Even as the economy continues to stagnate, the cost of childcare has continued to rise and families struggle to afford quality care.
The report, conducted by Child Care Aware of America, surveyed the average cost of child care in 2011 for infants, 4-year-olds, and school-age children in centers and family child care homes nationwide. Among its findings:
- In 35 states and the District of Columbia, the average annual cost for center-based care for an infant was higher than a year’s in-state tuition and related fees at a four-year public college.
- In every state and the District of Columbia, center-based child care costs for two children (an infant and a 4-year-old) exceeded annual average rent payments.
- In 2011, the average annual cost of full-time child care for an infant in a center ranged from about $4,600 in Mississippi to nearly $15,000 in Massachusetts.
- The average annual cost of full-time care for a 4-year-old child in a center ranged from about $3,900 in Mississippi to nearly $11,700 in Massachusetts.
- In New York, parents of school-age children paid nearly $11,000 a year for part-time care in a center.
- In 2011, the average annual cost of full-time care for an infant in a family child care home ranged from $4,500 in South Carolina to nearly $10,400 in New York.
- The average annual cost for a 4-year-old in a family child care home ranged from $4,100 in South Carolina to about $9,600 in New York.
It’s not just childcare that’s getting more expensive.
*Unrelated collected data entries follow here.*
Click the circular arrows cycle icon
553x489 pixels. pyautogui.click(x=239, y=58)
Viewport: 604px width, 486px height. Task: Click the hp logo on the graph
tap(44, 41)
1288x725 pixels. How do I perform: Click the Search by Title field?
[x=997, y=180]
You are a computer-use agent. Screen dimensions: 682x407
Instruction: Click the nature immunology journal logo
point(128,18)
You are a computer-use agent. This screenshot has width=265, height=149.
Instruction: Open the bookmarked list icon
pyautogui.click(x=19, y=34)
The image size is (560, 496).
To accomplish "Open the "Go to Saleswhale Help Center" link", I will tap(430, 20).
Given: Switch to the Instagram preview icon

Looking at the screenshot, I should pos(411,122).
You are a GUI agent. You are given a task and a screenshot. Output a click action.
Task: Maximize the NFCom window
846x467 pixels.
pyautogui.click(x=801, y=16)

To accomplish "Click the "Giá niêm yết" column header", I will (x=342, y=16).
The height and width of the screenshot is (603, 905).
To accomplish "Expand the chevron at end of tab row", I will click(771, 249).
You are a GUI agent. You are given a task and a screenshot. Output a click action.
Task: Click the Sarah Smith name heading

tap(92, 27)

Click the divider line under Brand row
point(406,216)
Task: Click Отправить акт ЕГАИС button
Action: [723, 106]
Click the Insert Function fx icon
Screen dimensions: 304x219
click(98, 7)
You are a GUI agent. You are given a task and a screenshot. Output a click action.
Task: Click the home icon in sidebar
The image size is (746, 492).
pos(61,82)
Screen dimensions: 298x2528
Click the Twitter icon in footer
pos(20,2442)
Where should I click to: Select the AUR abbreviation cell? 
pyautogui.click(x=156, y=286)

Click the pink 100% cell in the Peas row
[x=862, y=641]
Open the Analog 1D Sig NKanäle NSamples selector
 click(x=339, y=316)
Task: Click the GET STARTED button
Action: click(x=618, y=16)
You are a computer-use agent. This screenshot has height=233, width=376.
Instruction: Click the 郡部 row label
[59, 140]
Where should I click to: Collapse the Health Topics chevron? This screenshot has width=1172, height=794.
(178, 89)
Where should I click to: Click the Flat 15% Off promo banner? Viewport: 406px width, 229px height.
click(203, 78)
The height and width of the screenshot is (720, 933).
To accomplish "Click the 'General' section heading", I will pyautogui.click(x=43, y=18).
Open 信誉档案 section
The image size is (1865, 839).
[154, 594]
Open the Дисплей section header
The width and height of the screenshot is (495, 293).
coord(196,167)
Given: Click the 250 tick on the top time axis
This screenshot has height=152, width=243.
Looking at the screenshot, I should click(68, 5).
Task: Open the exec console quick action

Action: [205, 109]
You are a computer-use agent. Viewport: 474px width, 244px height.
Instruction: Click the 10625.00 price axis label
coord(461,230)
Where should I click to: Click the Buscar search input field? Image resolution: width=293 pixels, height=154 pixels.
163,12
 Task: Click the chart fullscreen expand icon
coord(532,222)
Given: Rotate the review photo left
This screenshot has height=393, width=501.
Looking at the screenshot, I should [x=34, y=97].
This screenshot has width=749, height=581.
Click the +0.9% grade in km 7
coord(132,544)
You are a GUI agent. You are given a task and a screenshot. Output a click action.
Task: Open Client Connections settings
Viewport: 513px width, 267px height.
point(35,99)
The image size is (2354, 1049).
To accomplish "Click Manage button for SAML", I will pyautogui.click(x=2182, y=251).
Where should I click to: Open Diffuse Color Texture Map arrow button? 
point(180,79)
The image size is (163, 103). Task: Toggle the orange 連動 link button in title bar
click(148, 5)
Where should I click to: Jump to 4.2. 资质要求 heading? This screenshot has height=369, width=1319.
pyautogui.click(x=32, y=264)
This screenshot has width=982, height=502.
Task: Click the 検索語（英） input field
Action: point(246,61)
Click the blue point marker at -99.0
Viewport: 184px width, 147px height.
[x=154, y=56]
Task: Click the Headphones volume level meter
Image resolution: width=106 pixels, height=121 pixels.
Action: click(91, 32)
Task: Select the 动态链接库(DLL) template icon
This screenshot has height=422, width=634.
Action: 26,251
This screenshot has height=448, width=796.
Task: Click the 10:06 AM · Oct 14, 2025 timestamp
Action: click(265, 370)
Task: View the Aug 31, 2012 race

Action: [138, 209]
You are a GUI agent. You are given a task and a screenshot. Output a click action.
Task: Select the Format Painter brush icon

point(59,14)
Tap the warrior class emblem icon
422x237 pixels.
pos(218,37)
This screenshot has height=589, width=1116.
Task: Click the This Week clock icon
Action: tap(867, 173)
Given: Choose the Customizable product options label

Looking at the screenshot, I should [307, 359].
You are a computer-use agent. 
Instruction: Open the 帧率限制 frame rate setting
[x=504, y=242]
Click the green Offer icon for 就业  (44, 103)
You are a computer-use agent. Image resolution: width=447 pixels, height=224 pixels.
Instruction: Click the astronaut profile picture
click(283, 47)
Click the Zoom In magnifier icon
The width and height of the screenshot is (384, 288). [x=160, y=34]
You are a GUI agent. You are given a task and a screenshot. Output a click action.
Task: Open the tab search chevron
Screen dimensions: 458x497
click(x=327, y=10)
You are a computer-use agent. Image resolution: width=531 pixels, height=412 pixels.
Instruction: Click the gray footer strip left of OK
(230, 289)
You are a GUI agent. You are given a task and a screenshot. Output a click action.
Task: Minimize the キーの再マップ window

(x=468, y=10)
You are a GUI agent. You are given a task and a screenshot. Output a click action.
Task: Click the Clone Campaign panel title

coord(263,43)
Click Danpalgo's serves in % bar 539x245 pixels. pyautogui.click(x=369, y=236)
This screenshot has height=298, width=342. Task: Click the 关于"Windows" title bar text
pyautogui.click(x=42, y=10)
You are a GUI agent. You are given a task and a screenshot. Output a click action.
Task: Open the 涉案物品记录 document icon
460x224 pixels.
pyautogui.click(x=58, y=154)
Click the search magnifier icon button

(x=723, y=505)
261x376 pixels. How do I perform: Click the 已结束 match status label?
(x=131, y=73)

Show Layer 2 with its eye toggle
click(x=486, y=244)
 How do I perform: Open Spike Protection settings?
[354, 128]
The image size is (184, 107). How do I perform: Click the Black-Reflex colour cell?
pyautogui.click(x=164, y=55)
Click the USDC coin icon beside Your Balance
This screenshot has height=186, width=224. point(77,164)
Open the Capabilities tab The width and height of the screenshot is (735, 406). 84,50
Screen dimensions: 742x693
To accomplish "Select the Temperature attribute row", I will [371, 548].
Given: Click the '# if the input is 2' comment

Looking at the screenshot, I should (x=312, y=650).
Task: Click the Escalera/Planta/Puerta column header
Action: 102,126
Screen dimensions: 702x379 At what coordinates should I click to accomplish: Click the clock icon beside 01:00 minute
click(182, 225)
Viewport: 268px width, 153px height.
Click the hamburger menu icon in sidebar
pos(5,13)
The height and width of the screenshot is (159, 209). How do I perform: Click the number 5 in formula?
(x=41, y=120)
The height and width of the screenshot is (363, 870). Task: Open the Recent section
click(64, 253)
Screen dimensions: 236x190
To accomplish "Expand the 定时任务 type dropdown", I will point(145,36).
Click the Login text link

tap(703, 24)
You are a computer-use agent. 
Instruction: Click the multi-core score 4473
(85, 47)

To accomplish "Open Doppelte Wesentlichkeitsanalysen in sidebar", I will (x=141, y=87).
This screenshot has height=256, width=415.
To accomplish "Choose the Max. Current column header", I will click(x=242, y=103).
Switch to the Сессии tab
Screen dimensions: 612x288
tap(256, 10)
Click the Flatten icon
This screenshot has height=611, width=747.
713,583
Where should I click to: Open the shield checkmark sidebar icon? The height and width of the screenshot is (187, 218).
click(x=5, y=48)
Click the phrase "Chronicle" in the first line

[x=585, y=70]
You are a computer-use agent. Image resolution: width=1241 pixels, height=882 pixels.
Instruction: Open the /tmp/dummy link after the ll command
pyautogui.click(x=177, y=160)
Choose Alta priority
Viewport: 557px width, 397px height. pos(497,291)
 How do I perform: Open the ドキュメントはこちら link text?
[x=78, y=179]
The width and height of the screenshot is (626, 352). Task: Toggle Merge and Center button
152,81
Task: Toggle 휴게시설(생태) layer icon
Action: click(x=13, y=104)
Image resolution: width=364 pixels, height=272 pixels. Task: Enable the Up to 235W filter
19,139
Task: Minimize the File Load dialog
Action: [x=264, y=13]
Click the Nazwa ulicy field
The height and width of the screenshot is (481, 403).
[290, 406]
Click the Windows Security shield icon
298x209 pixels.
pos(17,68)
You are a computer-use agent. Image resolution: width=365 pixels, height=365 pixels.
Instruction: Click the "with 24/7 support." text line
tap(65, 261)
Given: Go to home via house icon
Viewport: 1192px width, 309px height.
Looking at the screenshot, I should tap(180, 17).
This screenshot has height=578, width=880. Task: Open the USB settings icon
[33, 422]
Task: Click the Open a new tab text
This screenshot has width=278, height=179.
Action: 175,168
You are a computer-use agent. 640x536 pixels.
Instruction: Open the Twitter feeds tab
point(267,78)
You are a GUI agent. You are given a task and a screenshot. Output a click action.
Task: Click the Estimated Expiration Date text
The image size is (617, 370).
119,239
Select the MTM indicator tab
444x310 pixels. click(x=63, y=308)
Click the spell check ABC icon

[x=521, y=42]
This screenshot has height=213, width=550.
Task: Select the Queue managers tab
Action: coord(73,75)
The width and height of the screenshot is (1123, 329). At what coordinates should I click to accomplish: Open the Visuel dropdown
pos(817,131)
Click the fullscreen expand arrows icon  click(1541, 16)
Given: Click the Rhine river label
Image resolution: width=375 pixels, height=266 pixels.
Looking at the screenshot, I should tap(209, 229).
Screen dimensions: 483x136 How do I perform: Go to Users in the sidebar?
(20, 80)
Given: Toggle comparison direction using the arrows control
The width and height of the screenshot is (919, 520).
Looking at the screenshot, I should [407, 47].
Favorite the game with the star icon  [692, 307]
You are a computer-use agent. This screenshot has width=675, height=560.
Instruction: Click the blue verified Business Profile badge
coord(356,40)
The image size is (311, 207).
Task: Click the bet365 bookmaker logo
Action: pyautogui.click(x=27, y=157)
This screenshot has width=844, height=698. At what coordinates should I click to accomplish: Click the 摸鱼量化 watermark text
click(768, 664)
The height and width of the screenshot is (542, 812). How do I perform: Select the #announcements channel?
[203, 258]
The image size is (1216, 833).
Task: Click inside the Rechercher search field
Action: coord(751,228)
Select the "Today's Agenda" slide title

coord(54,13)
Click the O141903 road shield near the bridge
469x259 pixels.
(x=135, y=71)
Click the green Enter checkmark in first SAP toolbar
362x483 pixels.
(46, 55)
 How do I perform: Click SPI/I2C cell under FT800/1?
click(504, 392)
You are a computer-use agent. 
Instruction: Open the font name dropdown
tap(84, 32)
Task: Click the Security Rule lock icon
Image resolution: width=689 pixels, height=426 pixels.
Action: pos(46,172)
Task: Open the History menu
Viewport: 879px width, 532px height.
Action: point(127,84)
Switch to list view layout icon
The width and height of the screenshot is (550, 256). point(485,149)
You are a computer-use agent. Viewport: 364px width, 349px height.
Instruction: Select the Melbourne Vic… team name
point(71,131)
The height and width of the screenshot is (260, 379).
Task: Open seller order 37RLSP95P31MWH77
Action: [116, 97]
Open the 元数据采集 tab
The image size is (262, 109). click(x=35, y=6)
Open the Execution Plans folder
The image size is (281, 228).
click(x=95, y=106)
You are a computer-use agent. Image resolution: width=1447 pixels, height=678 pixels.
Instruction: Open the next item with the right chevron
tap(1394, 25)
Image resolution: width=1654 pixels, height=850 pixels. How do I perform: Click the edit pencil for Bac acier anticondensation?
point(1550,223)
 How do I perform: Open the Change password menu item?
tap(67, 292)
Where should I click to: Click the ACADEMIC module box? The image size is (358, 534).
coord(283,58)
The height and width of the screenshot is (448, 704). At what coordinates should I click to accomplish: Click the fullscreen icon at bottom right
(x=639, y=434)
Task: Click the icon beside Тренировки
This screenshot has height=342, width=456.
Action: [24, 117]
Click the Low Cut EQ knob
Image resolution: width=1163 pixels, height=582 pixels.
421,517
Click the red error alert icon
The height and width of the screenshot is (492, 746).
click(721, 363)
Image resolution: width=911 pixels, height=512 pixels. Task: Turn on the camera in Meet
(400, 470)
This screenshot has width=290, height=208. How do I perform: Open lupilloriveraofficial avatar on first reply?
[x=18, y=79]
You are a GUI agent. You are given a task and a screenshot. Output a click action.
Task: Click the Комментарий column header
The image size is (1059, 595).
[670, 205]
These spikes come at a time when everything seems to be getting pricier. Gas prices are flirting with this year's high of nearly $4 a gallon. And food prices have inched up nationwide – the United Nations index of cereal prices shot up by 17% in July alone.
The report ranks the 10 least-affordable states for center care, based on the cost of child care as a percentage of state median income for a two-parent family. Ranked order, these were: New York, Minnesota, Oregon, Colorado, Hawaii, Kansas, California, Illinois, Massachusetts, Indiana and Wisconsin.
The least-affordable states (in ranked order) for full-time care for a 4-year-old in a center in 2011 were: New York, Wisconsin, Minnesota, Oregon, Vermont, Colorado, Kansas, Massachusetts, Indiana, Maine and Rhode Island.
Because of the rising costs in child care, many families may be tempted to cut corners by seeking out affordable childcare. But Child Care Aware of America advises against unlicensed settings as they do not have to meet state health and safety standards, and providers are not required to be trained and the settings are not inspected.